Source material –

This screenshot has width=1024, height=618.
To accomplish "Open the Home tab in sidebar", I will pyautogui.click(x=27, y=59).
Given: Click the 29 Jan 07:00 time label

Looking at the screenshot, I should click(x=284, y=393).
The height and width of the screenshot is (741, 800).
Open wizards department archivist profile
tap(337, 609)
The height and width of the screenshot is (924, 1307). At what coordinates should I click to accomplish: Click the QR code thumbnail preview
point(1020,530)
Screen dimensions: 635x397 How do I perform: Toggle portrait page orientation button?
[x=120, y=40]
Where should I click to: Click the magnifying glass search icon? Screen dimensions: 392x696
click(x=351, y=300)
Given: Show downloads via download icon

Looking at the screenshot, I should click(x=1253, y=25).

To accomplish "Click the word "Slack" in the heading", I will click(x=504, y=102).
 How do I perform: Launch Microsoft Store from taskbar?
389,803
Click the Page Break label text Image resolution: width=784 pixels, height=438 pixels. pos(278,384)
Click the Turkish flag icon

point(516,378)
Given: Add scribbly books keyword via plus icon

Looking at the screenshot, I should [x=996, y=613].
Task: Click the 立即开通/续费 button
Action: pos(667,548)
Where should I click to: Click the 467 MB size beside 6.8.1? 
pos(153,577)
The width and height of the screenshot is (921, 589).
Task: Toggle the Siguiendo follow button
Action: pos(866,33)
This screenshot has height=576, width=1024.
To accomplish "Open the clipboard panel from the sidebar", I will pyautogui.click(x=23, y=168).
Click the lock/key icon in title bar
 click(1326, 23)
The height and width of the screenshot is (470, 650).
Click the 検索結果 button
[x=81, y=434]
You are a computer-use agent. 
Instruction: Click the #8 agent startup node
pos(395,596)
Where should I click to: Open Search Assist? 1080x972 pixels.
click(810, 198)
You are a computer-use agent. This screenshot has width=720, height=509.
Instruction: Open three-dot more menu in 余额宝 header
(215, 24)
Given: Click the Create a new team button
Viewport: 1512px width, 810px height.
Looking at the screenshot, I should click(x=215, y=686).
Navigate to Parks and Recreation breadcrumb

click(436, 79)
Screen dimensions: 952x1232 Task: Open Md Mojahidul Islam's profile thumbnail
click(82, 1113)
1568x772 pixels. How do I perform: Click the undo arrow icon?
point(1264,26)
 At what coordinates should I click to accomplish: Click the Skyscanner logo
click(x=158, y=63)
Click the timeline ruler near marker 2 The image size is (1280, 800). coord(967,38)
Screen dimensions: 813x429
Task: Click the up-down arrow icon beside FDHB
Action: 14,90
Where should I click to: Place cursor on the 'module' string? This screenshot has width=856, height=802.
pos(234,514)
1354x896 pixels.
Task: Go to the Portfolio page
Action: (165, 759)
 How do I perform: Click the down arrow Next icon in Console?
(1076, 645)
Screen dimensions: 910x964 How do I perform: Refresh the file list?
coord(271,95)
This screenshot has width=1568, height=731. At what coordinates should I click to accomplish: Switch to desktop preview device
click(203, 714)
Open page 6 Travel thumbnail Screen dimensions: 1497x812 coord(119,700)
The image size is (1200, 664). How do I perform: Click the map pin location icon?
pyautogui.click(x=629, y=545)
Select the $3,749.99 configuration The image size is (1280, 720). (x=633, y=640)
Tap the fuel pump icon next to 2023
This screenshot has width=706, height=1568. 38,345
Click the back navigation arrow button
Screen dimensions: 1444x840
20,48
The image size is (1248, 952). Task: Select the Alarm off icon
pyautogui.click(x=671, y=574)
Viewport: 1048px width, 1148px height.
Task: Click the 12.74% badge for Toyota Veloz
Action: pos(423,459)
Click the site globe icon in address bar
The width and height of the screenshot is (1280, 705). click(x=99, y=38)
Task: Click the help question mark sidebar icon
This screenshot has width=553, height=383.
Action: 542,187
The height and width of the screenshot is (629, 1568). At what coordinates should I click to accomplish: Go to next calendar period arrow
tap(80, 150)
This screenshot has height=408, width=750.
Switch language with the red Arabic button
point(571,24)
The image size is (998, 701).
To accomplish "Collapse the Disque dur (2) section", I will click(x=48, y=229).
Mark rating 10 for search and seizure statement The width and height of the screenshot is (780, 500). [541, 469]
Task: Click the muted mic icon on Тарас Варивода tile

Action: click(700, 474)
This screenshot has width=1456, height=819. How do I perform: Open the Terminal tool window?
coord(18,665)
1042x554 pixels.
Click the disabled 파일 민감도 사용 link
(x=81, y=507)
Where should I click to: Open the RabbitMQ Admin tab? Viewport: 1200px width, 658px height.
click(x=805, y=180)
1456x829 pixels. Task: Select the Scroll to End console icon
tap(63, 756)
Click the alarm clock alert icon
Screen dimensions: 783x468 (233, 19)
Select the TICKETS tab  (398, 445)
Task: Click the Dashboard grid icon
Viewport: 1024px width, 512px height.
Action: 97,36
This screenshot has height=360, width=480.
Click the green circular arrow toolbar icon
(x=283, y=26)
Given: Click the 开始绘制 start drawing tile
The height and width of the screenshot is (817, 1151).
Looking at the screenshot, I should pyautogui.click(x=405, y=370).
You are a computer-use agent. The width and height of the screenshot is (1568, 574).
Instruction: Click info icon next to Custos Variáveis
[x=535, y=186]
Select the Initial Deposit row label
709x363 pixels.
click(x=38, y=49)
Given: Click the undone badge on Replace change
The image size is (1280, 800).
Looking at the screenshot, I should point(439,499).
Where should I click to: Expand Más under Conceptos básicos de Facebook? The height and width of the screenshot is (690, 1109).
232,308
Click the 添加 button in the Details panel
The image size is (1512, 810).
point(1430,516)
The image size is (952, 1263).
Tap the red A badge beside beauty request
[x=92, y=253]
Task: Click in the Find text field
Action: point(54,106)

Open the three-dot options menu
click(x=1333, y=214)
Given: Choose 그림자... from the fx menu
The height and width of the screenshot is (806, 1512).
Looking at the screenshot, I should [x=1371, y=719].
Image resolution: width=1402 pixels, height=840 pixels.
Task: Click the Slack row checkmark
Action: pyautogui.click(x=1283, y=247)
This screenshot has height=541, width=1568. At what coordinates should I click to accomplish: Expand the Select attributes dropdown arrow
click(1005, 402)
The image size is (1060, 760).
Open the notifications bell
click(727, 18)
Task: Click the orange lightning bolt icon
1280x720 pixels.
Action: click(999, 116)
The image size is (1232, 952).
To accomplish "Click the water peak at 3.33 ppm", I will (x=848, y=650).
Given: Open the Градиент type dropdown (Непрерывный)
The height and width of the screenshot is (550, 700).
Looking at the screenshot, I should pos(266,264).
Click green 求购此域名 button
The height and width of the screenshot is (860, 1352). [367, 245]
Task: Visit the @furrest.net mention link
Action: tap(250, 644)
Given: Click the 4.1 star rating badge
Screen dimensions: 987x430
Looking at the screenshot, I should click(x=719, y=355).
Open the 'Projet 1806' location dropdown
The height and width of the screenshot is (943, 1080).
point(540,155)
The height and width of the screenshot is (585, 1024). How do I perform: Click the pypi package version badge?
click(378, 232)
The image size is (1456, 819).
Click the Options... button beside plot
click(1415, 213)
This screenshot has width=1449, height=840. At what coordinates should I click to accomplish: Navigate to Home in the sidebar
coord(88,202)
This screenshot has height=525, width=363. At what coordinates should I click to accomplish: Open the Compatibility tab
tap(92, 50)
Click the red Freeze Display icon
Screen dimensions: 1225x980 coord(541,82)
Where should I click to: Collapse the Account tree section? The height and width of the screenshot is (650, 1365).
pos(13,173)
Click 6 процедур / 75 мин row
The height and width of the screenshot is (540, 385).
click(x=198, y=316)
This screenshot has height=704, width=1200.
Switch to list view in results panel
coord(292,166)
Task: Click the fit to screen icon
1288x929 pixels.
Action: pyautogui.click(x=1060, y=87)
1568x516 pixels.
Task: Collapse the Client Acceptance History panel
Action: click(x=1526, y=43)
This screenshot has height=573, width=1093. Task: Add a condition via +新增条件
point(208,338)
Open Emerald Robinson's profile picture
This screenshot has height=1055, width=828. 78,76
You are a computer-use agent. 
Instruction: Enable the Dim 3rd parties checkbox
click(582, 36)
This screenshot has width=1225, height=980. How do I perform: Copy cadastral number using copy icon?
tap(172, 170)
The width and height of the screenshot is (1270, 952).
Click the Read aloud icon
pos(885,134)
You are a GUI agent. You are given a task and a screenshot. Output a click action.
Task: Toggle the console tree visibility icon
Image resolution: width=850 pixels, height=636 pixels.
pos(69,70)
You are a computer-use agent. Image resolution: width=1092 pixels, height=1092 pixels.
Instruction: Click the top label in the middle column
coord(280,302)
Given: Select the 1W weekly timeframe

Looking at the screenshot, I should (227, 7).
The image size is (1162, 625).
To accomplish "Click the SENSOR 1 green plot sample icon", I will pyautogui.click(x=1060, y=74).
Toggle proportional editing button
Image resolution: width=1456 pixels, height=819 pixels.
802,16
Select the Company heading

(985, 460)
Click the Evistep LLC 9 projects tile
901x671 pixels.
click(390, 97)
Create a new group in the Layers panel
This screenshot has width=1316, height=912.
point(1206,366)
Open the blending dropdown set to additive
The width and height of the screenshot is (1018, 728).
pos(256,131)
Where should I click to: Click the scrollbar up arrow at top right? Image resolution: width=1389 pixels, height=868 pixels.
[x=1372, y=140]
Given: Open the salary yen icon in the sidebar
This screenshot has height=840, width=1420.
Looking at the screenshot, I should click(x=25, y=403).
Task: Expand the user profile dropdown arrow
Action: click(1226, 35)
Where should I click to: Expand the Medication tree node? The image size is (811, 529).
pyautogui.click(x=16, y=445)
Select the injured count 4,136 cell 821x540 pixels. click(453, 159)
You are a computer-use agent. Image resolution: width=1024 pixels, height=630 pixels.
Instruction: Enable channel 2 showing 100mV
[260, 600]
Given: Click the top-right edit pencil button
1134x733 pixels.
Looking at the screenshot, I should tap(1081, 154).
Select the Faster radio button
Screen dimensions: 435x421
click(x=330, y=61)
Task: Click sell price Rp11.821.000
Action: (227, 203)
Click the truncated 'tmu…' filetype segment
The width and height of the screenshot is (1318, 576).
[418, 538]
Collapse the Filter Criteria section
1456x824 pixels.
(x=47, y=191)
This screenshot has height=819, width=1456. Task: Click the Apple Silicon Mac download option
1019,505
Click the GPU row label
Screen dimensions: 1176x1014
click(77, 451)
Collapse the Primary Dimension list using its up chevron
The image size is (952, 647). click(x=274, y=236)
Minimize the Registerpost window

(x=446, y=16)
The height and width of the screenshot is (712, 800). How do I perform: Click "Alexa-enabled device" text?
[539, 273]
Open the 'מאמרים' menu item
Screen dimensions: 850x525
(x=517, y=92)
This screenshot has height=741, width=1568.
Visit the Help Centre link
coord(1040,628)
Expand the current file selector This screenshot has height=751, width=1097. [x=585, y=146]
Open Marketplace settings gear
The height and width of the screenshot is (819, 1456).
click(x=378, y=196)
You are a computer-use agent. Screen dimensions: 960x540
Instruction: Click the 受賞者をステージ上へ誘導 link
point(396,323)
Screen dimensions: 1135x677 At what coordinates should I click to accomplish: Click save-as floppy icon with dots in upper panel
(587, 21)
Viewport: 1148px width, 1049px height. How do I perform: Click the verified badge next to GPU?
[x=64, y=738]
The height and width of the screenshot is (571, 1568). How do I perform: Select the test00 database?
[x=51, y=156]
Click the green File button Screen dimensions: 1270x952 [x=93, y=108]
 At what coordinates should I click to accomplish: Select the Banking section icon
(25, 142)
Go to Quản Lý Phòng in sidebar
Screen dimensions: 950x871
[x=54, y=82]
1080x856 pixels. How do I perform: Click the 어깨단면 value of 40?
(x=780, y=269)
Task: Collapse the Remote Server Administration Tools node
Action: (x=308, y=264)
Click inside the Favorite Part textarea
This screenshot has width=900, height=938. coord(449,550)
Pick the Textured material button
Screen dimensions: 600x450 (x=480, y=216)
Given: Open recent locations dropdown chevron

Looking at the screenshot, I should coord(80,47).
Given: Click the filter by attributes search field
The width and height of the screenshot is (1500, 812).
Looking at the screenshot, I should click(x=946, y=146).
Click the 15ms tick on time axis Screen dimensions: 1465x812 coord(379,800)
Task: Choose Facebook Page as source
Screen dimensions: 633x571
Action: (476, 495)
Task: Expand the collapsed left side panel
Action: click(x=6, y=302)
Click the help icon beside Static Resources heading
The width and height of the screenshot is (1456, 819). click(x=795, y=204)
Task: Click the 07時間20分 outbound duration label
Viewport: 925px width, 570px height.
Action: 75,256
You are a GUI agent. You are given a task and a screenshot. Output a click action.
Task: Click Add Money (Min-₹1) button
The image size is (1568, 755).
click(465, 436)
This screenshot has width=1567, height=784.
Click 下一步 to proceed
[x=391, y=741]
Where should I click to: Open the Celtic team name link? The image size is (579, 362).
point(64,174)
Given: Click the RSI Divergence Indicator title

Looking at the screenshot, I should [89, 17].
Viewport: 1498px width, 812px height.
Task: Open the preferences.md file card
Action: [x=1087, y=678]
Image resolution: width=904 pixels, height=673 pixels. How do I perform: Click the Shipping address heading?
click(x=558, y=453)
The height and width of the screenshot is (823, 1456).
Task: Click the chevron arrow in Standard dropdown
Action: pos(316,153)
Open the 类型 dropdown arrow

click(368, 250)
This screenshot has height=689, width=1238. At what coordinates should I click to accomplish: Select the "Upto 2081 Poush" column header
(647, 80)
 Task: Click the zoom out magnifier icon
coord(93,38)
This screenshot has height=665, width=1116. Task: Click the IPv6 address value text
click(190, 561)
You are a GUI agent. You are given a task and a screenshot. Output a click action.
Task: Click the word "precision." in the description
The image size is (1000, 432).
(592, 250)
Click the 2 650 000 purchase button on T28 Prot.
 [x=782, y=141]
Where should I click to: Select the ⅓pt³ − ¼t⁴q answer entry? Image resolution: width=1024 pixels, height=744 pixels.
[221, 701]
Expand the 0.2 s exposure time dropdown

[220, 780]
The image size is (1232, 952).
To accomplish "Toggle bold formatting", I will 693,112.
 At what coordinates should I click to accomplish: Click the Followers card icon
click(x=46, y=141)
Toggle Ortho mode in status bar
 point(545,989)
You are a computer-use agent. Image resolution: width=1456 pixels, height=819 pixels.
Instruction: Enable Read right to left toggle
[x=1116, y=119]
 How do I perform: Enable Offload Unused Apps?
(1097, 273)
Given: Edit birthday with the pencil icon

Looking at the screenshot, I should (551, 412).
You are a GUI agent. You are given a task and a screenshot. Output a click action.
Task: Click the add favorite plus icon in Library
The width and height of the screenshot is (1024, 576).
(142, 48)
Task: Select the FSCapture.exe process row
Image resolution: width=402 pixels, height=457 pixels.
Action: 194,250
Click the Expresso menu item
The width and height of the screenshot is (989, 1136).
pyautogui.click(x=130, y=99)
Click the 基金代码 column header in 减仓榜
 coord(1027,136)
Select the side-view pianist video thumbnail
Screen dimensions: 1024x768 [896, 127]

Exercise prompt – Turn the entries into a JSON list of strings with one string per line, starting at the line that contains "Given: Add scribbly" and stopping after the line that contains "coord(271,95)", and leave out blank lines.

Task answer –
[
  "Given: Add scribbly books keyword via plus icon",
  "Looking at the screenshot, I should [x=996, y=613].",
  "Task: Click the 立即开通/续费 button",
  "Action: pos(667,548)",
  "Where should I click to: Click the 467 MB size beside 6.8.1? ",
  "pos(153,577)",
  "The width and height of the screenshot is (921, 589).",
  "Task: Toggle the Siguiendo follow button",
  "Action: pos(866,33)",
  "This screenshot has height=576, width=1024.",
  "To accomplish \"Open the clipboard panel from the sidebar\", I will pyautogui.click(x=23, y=168).",
  "Click the lock/key icon in title bar",
  " click(1326, 23)",
  "The height and width of the screenshot is (470, 650).",
  "Click the 検索結果 button",
  "[x=81, y=434]",
  "You are a computer-use agent. ",
  "Instruction: Click the #8 agent startup node",
  "pos(395,596)",
  "Where should I click to: Open Search Assist? 1080x972 pixels.",
  "click(810, 198)",
  "You are a computer-use agent. This screenshot has width=720, height=509.",
  "Instruction: Open three-dot more menu in 余额宝 header",
  "(215, 24)",
  "Given: Click the Create a new team button",
  "Viewport: 1512px width, 810px height.",
  "Looking at the screenshot, I should click(x=215, y=686).",
  "Navigate to Parks and Recreation breadcrumb",
  "click(436, 79)",
  "Screen dimensions: 952x1232 Task: Open Md Mojahidul Islam's profile thumbnail",
  "click(82, 1113)",
  "1568x772 pixels. How do I perform: Click the undo arrow icon?",
  "point(1264,26)",
  " At what coordinates should I click to accomplish: Click the Skyscanner logo",
  "click(x=158, y=63)",
  "Click the timeline ruler near marker 2 The image size is (1280, 800). coord(967,38)",
  "Screen dimensions: 813x429",
  "Task: Click the up-down arrow icon beside FDHB",
  "Action: 14,90",
  "Where should I click to: Place cursor on the 'module' string? This screenshot has width=856, height=802.",
  "pos(234,514)",
  "1354x896 pixels.",
  "Task: Go to the Portfolio page",
  "Action: (165, 759)",
  " How do I perform: Click the down arrow Next icon in Console?",
  "(1076, 645)",
  "Screen dimensions: 910x964 How do I perform: Refresh the file list?",
  "coord(271,95)"
]